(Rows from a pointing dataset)
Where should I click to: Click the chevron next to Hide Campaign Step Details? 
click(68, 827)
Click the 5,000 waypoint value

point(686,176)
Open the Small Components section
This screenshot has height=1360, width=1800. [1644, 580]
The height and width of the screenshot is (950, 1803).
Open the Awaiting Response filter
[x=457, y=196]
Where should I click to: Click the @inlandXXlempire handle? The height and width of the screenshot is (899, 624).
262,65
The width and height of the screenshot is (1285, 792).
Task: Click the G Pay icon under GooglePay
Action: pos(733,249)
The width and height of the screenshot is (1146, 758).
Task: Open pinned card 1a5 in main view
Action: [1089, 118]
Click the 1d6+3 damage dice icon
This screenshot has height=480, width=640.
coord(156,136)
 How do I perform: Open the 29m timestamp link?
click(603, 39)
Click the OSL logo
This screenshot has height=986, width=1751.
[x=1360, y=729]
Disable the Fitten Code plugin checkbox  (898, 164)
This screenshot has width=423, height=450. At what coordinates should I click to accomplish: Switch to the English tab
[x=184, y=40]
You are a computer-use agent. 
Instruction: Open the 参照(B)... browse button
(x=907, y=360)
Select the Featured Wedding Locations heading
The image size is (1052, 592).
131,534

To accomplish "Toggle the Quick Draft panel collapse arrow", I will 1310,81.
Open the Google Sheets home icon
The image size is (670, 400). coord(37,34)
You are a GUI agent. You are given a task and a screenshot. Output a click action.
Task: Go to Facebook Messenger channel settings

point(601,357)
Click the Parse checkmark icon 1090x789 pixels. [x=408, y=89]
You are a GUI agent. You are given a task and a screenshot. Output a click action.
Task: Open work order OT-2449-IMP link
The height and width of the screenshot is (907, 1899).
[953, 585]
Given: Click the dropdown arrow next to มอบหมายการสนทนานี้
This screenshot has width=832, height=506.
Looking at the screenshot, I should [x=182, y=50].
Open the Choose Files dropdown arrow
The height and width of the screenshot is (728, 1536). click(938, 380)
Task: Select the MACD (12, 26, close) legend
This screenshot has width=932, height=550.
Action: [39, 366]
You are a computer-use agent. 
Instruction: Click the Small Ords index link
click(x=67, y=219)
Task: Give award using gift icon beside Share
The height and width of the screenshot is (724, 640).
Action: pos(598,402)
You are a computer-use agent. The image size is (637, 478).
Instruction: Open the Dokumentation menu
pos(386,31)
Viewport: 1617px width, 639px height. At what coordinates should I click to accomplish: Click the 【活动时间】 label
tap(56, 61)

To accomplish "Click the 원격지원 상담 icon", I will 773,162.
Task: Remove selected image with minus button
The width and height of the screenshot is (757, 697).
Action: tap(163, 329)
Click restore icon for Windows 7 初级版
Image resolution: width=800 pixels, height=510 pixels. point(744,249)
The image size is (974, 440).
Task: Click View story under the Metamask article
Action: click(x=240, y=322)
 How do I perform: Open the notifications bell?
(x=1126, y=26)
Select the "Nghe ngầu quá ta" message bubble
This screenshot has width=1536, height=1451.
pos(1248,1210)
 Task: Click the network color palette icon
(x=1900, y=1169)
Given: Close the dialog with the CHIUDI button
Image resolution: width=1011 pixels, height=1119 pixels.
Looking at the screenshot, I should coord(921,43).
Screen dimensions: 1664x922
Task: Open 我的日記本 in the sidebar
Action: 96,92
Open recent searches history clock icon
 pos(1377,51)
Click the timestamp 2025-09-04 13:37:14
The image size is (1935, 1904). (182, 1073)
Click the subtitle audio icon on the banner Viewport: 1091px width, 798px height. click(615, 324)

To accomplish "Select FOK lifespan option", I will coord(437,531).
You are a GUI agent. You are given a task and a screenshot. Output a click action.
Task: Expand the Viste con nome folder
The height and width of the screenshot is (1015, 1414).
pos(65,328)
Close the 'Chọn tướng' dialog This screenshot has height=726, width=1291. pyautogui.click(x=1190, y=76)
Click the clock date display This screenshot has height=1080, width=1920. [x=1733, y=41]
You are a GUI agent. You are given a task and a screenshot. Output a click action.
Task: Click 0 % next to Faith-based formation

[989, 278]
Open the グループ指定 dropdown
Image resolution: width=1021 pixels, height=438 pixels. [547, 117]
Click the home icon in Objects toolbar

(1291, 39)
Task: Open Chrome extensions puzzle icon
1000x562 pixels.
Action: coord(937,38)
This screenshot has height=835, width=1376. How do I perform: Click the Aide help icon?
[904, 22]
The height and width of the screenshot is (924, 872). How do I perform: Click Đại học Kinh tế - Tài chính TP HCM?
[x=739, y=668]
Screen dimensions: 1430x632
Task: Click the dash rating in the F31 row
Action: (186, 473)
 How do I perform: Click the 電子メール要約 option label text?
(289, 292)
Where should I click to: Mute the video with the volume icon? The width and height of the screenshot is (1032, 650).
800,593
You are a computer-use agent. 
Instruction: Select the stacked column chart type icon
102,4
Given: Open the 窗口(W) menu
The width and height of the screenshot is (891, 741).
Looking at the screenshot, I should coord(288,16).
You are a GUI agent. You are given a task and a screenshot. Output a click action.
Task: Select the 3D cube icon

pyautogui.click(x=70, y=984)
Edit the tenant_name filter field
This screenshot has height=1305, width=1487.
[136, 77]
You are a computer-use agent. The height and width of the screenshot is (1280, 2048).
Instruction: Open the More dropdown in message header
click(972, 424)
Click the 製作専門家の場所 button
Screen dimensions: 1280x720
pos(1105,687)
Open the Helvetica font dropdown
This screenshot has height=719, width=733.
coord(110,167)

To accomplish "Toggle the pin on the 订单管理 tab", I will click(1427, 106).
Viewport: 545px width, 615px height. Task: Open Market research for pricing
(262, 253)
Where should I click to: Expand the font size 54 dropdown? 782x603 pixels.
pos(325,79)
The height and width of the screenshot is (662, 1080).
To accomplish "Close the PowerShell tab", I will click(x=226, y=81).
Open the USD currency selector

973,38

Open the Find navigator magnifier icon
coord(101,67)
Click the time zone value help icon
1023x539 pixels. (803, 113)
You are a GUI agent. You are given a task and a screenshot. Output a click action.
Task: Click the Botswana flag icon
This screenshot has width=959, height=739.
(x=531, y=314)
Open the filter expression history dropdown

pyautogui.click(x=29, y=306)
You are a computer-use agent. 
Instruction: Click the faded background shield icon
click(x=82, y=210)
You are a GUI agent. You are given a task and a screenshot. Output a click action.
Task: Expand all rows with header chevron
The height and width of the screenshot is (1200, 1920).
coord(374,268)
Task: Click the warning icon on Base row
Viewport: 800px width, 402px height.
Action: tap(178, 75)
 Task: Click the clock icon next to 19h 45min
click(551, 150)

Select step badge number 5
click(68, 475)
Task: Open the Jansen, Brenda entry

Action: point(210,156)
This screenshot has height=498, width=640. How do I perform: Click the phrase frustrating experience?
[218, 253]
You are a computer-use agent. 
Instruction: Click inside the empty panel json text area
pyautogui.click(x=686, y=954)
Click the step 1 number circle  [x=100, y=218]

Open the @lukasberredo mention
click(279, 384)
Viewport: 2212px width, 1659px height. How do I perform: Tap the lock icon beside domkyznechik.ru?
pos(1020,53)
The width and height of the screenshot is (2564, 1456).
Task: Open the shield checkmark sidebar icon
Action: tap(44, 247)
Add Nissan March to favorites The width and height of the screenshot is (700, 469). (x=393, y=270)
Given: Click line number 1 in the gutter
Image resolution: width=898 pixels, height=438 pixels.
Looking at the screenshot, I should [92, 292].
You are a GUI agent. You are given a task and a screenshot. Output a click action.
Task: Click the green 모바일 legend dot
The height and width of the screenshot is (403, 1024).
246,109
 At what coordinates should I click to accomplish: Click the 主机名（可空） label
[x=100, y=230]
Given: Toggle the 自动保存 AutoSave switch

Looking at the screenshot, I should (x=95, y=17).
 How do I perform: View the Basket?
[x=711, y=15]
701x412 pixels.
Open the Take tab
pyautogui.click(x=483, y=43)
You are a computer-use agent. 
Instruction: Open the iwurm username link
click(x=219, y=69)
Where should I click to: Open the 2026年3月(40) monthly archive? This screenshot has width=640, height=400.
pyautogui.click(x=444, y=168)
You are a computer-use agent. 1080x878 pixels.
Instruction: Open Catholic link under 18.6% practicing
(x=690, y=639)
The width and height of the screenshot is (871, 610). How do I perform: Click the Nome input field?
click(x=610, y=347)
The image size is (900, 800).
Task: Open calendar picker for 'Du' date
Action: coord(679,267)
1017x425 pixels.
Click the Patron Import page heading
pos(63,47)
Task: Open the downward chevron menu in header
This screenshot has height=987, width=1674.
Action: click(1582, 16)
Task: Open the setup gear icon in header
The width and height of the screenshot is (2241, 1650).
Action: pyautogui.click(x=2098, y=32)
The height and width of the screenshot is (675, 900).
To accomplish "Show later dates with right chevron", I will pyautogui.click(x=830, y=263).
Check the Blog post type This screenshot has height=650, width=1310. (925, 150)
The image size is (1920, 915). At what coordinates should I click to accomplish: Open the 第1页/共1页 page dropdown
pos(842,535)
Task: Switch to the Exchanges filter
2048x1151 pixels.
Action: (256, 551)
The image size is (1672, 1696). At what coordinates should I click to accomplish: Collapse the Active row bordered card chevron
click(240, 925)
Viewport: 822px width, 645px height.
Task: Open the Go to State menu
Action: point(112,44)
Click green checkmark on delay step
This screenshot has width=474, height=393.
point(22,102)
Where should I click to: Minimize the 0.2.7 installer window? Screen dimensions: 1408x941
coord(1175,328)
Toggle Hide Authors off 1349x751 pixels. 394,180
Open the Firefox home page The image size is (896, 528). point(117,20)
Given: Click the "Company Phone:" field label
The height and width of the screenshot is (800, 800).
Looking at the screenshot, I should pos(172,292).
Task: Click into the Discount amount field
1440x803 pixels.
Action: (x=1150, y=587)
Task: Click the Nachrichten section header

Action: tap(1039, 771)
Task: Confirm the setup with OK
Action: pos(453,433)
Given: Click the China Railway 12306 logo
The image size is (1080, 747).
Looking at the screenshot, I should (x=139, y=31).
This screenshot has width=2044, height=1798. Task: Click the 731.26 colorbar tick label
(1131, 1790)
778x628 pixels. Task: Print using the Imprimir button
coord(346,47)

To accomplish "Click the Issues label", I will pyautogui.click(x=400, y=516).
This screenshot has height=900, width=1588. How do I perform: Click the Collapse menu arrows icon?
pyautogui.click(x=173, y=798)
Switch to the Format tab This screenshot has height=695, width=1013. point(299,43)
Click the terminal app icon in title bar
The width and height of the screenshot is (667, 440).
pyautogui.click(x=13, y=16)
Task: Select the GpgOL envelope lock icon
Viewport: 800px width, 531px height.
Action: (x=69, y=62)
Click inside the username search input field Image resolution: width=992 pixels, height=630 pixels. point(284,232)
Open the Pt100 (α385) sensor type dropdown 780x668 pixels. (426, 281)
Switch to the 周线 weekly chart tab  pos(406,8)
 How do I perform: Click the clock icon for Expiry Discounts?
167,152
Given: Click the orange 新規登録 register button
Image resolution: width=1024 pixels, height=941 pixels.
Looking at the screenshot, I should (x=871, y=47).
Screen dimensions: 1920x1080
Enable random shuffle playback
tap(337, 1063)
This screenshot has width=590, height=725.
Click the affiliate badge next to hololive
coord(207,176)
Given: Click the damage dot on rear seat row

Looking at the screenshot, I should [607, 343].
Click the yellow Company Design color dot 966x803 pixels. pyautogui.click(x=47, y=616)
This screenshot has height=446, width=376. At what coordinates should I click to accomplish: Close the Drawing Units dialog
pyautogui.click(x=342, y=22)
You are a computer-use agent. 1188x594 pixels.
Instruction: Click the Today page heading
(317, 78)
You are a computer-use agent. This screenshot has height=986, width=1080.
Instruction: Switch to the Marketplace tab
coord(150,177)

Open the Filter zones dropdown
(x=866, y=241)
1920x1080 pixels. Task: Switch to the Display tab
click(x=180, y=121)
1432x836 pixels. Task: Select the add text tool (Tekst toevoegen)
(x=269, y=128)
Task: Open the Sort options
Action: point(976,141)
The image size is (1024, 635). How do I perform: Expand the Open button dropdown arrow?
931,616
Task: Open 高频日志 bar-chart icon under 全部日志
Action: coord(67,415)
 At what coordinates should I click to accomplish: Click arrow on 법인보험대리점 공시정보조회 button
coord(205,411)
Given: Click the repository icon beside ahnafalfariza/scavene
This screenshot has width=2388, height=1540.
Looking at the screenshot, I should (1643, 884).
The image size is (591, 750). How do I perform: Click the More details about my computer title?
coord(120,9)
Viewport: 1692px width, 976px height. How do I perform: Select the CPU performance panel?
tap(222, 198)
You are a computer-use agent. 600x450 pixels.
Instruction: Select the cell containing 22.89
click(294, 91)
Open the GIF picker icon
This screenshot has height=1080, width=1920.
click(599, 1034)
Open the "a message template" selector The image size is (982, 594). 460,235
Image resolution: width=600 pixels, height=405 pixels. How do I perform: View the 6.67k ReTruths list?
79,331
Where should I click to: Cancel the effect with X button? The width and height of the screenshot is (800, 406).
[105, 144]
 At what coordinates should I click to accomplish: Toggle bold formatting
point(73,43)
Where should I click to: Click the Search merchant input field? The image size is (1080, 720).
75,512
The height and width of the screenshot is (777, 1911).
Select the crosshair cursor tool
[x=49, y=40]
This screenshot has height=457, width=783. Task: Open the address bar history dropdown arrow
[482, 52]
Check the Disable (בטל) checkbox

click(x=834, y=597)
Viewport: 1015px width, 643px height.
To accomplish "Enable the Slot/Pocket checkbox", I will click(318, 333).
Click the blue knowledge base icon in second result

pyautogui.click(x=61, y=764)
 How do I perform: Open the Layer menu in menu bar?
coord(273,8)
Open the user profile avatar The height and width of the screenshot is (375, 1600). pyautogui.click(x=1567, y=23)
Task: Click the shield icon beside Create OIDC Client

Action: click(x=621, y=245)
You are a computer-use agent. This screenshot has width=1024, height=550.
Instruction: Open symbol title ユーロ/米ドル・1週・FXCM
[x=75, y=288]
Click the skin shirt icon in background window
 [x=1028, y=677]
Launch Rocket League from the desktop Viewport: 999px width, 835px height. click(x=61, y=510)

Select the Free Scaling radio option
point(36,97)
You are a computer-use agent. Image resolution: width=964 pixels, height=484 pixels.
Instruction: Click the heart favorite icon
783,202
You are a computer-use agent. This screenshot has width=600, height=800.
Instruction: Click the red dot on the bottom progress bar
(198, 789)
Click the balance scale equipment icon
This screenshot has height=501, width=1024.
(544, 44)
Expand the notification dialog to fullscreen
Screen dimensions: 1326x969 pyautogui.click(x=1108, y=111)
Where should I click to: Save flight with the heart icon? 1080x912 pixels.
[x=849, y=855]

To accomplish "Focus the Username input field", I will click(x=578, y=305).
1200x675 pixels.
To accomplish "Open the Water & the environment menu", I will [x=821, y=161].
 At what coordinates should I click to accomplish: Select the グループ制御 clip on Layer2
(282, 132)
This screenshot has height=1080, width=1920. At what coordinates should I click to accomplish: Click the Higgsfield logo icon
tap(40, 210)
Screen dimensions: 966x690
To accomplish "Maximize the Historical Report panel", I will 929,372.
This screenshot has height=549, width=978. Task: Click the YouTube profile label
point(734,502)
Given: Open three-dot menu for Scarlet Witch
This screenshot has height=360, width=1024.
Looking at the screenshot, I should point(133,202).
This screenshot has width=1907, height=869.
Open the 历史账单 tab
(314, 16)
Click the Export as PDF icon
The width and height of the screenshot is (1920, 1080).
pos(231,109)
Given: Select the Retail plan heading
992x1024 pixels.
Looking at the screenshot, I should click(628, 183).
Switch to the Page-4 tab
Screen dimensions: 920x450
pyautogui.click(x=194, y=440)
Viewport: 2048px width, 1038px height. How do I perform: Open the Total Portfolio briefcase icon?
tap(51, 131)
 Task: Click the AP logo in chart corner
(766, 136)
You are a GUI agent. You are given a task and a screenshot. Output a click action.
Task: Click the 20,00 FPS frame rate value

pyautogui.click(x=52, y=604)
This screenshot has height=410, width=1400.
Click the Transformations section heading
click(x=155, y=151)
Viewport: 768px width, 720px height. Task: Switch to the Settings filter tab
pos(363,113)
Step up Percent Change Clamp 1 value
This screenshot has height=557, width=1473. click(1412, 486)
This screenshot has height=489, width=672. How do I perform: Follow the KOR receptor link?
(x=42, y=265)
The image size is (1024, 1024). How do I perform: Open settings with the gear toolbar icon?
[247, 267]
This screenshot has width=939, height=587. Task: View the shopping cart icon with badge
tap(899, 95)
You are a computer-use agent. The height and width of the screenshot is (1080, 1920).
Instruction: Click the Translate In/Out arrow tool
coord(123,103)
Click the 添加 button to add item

# EXERCISE INSTRUCTIONS
Copy out the rows again word for word, starting with the line that contains "Viewport: 768px width, 720px" and going on through the last row above.

# RESPONSE TO THIS TASK
Viewport: 768px width, 720px height. Task: Switch to the Settings filter tab
pos(363,113)
Step up Percent Change Clamp 1 value
This screenshot has height=557, width=1473. click(1412, 486)
This screenshot has height=489, width=672. How do I perform: Follow the KOR receptor link?
(x=42, y=265)
The image size is (1024, 1024). How do I perform: Open settings with the gear toolbar icon?
[247, 267]
This screenshot has width=939, height=587. Task: View the shopping cart icon with badge
tap(899, 95)
You are a computer-use agent. The height and width of the screenshot is (1080, 1920).
Instruction: Click the Translate In/Out arrow tool
coord(123,103)
Click the 添加 button to add item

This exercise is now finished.